Directions:
Would you please copy each line of the listing that mentions "circle"?

Exercise data:
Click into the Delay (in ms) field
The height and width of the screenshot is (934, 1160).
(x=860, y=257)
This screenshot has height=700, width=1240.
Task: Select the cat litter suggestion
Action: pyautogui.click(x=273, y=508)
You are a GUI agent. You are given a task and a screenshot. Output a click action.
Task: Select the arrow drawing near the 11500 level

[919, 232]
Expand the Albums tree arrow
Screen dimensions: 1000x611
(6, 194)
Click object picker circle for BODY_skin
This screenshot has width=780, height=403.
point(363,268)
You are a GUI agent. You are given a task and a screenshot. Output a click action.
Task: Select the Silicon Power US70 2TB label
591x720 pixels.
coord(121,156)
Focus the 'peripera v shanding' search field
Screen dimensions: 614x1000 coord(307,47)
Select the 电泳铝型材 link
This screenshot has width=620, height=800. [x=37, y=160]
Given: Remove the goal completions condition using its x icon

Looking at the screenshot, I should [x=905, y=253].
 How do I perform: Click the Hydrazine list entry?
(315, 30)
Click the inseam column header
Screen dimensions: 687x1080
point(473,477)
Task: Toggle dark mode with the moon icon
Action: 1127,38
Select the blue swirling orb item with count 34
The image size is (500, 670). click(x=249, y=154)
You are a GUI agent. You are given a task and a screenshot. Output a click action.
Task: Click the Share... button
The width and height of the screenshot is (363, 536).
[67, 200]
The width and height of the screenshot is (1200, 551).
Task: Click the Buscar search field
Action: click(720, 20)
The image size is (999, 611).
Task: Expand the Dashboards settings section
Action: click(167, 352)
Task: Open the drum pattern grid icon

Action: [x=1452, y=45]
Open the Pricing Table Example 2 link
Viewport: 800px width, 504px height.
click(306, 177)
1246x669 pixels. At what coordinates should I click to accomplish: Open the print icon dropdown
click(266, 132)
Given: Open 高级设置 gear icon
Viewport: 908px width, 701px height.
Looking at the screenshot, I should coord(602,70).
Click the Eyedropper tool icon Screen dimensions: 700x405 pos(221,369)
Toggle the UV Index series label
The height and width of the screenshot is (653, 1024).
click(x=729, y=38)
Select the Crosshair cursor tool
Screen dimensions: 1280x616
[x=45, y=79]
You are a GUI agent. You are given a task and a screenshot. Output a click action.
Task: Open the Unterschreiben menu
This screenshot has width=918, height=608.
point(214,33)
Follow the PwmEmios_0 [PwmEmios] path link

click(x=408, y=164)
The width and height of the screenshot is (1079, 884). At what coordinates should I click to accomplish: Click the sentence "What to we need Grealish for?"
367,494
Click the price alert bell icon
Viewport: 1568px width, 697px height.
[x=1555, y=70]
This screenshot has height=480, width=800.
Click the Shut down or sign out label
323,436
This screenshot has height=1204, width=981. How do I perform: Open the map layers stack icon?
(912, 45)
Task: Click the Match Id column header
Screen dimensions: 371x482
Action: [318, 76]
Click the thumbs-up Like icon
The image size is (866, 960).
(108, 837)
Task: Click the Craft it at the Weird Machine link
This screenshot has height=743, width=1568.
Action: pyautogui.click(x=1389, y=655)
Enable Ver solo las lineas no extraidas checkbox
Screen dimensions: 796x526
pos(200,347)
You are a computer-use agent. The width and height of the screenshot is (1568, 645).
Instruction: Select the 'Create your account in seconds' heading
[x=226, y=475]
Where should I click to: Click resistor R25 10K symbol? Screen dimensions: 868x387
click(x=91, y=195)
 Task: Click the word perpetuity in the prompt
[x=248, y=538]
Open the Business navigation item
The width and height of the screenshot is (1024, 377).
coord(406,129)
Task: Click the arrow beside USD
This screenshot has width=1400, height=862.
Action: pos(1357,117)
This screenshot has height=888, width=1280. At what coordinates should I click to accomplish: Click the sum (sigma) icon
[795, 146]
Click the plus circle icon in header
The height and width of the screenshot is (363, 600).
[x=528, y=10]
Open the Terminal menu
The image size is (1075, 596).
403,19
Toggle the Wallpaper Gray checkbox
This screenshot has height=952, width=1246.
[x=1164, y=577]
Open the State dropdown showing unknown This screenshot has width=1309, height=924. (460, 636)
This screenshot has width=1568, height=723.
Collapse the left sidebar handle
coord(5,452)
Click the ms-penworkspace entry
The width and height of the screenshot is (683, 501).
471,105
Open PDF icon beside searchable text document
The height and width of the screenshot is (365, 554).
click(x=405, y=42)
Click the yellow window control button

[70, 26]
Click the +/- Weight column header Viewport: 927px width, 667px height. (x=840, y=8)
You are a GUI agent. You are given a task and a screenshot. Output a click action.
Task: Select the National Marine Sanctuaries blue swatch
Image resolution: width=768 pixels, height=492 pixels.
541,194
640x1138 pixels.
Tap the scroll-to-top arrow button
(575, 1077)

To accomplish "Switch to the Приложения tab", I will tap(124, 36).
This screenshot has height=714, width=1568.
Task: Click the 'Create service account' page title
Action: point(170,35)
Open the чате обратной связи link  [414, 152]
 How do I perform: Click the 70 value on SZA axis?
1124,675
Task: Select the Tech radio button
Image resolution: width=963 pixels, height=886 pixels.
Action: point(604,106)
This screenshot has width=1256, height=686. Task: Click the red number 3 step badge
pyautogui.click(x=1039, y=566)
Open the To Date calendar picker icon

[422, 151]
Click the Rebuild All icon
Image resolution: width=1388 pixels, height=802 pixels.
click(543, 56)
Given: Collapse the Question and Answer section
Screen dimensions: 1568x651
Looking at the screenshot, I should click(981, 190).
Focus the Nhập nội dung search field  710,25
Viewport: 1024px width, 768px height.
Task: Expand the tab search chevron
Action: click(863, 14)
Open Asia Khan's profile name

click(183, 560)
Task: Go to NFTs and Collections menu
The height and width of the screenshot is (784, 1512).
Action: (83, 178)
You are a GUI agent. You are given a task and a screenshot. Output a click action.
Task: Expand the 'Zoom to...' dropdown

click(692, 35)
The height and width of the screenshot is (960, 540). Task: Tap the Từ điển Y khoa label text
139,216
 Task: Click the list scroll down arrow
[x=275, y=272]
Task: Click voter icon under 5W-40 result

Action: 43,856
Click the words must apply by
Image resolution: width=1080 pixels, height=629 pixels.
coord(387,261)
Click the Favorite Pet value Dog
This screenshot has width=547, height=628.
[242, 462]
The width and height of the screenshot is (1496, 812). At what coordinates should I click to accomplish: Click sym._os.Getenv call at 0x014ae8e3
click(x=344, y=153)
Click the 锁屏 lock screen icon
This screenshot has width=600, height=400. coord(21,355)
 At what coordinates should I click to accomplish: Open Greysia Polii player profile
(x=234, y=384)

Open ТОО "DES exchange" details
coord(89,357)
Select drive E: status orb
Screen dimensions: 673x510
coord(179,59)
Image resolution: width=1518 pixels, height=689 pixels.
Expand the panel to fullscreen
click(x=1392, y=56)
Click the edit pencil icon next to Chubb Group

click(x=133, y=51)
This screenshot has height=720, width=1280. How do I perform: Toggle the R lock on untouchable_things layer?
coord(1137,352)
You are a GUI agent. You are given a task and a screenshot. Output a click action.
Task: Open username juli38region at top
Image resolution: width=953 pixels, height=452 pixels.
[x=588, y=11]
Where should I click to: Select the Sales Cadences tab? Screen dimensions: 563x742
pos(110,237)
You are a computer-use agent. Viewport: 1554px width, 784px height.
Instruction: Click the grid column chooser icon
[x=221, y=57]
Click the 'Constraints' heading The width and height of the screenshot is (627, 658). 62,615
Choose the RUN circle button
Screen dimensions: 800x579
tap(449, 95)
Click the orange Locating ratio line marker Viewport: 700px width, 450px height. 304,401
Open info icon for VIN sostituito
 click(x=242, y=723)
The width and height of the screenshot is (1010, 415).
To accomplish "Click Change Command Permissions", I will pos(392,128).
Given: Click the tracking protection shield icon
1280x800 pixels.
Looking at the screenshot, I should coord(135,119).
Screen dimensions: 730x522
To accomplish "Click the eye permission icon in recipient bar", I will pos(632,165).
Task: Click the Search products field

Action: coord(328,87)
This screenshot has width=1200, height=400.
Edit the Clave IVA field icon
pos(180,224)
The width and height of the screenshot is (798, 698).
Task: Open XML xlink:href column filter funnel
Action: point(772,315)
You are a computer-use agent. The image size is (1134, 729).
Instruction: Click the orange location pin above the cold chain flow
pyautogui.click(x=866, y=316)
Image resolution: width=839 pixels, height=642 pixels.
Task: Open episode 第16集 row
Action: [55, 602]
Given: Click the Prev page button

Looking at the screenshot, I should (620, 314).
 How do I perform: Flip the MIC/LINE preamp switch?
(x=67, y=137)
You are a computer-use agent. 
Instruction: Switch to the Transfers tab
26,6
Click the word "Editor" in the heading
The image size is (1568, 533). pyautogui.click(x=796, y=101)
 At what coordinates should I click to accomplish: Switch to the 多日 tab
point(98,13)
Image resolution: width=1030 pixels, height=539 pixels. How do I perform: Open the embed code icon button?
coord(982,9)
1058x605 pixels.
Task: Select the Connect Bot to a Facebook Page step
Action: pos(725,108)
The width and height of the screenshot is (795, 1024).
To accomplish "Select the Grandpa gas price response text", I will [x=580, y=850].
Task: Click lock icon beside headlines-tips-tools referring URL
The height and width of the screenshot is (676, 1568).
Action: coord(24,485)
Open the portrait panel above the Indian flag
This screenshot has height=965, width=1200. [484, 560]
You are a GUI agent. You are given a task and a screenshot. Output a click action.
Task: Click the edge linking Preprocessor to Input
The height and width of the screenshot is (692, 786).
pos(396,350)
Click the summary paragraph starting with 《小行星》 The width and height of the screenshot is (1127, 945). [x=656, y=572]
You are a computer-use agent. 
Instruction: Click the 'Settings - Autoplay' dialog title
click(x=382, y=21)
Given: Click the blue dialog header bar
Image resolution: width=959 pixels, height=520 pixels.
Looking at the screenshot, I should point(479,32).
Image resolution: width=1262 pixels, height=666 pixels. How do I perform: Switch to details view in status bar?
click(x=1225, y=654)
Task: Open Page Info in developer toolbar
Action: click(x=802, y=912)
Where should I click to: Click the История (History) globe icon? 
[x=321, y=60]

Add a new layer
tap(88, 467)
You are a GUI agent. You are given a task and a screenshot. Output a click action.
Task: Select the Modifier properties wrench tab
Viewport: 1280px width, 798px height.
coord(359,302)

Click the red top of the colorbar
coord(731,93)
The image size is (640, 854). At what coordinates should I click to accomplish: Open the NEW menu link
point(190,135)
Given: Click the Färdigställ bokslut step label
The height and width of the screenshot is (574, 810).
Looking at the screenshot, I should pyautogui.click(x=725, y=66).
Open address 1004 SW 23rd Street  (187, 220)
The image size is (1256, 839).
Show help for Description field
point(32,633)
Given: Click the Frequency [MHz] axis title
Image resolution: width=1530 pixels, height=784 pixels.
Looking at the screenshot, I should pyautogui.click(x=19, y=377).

Answer area:
Click object picker circle for BODY_skin
Click the plus circle icon in header
Choose the RUN circle button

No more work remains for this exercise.